How would I go about checking the BIOS(I'll google it). Don't even know what it is. 
No errors just a blank screen.


----------



## sup2jzgte

phanomroadster said:


> How would I go about checking the BIOS(I'll google it). Don't even know what it is.
> No errors just a blank screen.



When turn the pc on in the bottom corner it will tell you to press one of the F keys to get into bios.  Normally its F2 or F12, when you have the ram install go into bios and check to see if it is being recognized


----------



## phanomroadster

sup2jzgte said:


> When turn the pc on in the bottom corner it will tell you to press one of the F keys to get into bios.  Normally its F2 or F12, when you have the ram install go into bios and check to see if it is being recognized



The thing is I just got a blank screen so I don't think I would of even been able to do that.


----------



## sup2jzgte

phanomroadster said:


> The thing is I just got a blank screen so I don't think I would of even been able to do that.

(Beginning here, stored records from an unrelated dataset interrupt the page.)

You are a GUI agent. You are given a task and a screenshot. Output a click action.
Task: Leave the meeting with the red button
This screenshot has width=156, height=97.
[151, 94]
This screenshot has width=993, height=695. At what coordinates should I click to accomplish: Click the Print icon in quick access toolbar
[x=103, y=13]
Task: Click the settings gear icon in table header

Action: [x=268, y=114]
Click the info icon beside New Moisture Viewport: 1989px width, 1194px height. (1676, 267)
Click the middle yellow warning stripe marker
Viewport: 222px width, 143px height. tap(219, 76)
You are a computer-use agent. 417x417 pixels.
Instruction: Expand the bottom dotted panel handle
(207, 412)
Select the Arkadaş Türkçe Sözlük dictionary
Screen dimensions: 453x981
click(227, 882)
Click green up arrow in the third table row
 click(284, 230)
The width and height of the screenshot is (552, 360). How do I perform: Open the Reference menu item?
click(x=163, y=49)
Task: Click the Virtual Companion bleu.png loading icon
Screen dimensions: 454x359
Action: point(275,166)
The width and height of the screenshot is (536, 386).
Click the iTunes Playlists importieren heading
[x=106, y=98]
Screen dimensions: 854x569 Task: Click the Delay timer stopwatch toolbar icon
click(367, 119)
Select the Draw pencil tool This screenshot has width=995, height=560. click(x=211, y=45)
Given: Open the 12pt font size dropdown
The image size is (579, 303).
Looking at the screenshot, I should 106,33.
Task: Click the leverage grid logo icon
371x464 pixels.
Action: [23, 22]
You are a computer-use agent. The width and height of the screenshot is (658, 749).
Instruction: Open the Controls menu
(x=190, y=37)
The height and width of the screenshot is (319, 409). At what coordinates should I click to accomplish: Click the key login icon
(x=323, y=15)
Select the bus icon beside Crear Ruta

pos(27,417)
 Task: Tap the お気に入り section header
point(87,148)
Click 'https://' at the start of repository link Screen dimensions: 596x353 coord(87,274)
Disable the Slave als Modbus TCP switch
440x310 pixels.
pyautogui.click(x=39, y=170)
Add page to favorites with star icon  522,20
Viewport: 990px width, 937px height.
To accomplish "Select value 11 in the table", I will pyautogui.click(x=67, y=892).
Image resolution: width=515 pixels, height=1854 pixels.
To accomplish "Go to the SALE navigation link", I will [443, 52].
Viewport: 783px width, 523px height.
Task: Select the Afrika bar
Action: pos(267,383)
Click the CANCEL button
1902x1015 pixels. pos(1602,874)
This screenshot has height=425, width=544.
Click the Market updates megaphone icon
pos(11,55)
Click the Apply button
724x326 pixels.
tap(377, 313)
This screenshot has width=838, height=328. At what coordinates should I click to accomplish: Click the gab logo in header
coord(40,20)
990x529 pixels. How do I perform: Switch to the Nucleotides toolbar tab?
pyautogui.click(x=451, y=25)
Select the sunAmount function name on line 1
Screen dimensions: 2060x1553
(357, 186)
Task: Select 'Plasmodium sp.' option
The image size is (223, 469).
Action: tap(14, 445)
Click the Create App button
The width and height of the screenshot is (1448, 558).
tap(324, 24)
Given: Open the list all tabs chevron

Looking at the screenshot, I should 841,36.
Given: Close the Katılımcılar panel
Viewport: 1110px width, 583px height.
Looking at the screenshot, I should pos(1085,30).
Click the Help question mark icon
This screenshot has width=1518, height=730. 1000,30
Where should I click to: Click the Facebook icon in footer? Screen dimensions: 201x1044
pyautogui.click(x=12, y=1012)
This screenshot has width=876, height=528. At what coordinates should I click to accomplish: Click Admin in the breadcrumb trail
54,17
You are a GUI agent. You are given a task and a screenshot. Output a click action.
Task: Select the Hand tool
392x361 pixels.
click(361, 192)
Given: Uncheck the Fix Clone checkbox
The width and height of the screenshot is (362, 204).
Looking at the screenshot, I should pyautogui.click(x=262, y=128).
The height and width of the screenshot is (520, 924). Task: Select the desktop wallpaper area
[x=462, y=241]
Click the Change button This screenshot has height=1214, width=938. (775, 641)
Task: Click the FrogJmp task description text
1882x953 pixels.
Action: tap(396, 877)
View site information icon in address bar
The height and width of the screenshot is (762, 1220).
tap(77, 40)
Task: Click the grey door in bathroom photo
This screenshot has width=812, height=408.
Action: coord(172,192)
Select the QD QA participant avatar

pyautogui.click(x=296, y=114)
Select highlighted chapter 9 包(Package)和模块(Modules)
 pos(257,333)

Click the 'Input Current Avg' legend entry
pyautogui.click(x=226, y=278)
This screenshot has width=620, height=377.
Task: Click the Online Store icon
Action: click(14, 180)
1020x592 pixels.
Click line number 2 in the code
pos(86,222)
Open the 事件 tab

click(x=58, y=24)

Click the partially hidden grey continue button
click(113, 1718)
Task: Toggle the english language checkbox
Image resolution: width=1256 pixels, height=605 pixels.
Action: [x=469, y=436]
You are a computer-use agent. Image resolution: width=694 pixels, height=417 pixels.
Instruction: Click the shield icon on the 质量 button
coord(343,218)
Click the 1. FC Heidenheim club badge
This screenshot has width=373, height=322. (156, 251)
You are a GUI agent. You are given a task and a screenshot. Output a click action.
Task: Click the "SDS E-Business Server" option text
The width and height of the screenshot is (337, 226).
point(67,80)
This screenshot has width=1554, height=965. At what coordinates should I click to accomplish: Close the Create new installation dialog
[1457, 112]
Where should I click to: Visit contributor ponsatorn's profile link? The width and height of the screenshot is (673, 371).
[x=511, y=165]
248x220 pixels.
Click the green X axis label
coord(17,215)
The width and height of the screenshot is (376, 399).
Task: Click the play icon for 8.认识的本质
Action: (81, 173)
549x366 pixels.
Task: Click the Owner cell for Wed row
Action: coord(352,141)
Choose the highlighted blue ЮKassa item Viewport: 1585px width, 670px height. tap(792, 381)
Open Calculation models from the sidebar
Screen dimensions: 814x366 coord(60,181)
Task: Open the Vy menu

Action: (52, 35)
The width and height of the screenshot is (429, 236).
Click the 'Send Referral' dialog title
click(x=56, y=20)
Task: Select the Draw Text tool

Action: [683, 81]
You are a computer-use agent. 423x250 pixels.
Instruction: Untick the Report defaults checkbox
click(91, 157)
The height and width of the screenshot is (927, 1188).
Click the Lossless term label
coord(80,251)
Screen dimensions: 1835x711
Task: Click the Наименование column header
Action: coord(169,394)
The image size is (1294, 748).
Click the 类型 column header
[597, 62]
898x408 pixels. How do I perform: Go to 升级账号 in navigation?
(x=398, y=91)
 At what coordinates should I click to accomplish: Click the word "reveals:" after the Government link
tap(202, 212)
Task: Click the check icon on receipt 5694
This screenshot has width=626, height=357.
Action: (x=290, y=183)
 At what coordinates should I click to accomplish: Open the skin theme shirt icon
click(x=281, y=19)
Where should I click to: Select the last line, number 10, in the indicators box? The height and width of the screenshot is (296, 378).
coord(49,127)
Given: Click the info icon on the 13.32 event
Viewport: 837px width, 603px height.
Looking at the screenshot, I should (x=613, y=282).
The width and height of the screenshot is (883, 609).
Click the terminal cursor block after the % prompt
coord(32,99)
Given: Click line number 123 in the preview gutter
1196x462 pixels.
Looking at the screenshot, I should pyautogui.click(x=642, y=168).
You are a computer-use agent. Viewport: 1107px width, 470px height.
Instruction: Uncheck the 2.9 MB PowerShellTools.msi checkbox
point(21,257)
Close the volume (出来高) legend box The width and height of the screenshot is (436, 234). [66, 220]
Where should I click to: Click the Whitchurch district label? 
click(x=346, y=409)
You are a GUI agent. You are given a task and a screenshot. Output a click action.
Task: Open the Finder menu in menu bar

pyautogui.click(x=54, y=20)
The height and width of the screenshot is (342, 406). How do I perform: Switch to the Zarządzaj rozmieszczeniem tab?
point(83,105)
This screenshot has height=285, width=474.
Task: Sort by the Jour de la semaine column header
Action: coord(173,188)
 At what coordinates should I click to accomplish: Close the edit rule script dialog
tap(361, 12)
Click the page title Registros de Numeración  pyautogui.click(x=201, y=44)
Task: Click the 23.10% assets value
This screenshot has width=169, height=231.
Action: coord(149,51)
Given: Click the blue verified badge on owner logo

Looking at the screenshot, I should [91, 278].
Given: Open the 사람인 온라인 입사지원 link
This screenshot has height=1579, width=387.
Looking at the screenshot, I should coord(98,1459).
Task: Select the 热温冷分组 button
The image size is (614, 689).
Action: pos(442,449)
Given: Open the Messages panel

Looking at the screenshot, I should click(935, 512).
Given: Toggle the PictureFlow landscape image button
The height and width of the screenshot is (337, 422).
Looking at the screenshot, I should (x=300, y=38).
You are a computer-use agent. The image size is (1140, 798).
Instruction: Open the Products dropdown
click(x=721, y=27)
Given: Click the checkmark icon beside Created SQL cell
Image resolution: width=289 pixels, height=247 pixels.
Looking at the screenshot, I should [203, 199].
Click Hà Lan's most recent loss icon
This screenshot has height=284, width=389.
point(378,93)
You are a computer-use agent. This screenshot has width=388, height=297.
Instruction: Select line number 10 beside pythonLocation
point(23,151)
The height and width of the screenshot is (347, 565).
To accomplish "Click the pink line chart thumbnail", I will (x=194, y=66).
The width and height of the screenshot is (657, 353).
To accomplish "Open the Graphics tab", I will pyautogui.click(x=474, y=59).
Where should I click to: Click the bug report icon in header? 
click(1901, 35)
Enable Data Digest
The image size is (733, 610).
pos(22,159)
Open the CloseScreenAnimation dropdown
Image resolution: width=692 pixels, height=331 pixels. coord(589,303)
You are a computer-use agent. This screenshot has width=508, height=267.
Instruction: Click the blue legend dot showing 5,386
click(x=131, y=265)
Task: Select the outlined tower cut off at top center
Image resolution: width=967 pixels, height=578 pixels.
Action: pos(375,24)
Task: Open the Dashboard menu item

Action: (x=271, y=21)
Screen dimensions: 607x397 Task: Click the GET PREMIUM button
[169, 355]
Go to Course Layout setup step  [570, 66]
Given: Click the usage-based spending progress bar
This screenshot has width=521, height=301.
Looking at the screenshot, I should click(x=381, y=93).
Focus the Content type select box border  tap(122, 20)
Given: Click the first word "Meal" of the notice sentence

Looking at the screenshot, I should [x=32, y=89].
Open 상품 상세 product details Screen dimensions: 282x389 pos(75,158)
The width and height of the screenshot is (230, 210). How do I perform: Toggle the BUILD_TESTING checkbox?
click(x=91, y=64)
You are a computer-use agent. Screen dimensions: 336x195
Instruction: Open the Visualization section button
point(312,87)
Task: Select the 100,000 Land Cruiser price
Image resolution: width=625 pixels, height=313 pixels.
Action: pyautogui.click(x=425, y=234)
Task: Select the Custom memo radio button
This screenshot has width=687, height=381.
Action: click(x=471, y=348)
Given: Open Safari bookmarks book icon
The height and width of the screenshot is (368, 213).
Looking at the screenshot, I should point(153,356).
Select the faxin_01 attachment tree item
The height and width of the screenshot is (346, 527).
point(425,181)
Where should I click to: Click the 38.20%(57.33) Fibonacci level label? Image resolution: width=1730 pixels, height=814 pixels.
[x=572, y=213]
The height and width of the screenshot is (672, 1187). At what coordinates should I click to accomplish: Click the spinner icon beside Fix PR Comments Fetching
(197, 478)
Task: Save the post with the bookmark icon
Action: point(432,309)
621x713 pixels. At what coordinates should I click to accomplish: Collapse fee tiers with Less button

Yeah you should still be able to access bios even with just a blank screen, I really think you just got a bad stick of memory. 

http://kb.iu.edu/data/acbq.html


----------



## Cromewell

Yeah it sounds like either you have bad RAM or it's not installed properly.


----------



## Guardian01

i helped a friend of mine build a computer just yesterday...and he had the same problem.  except he had 4x2GB sticks.  tried resetting the BIOS, plug and unplug video card...blank screen.  tried different things for 90 minutes

long story short, what fixed it was when i took the RAM sticks out, cleaned out the slot with comp air can, and everything worked fine.  try it.  you'll be surprised what dust can do to you


----------



## Aastii

I agree with what has been said about the bad memory or incorrect insertion, but only partly.

When i bought new RAM a couple of months back i got 8GB of OCZ memory and it wouldn't boot.

I got a blank screen, as you said, occasionally part of the bios would boot, then it would just stop, i would get screens with random white dots where it had thought of booting the bios and stopped...you get the picture.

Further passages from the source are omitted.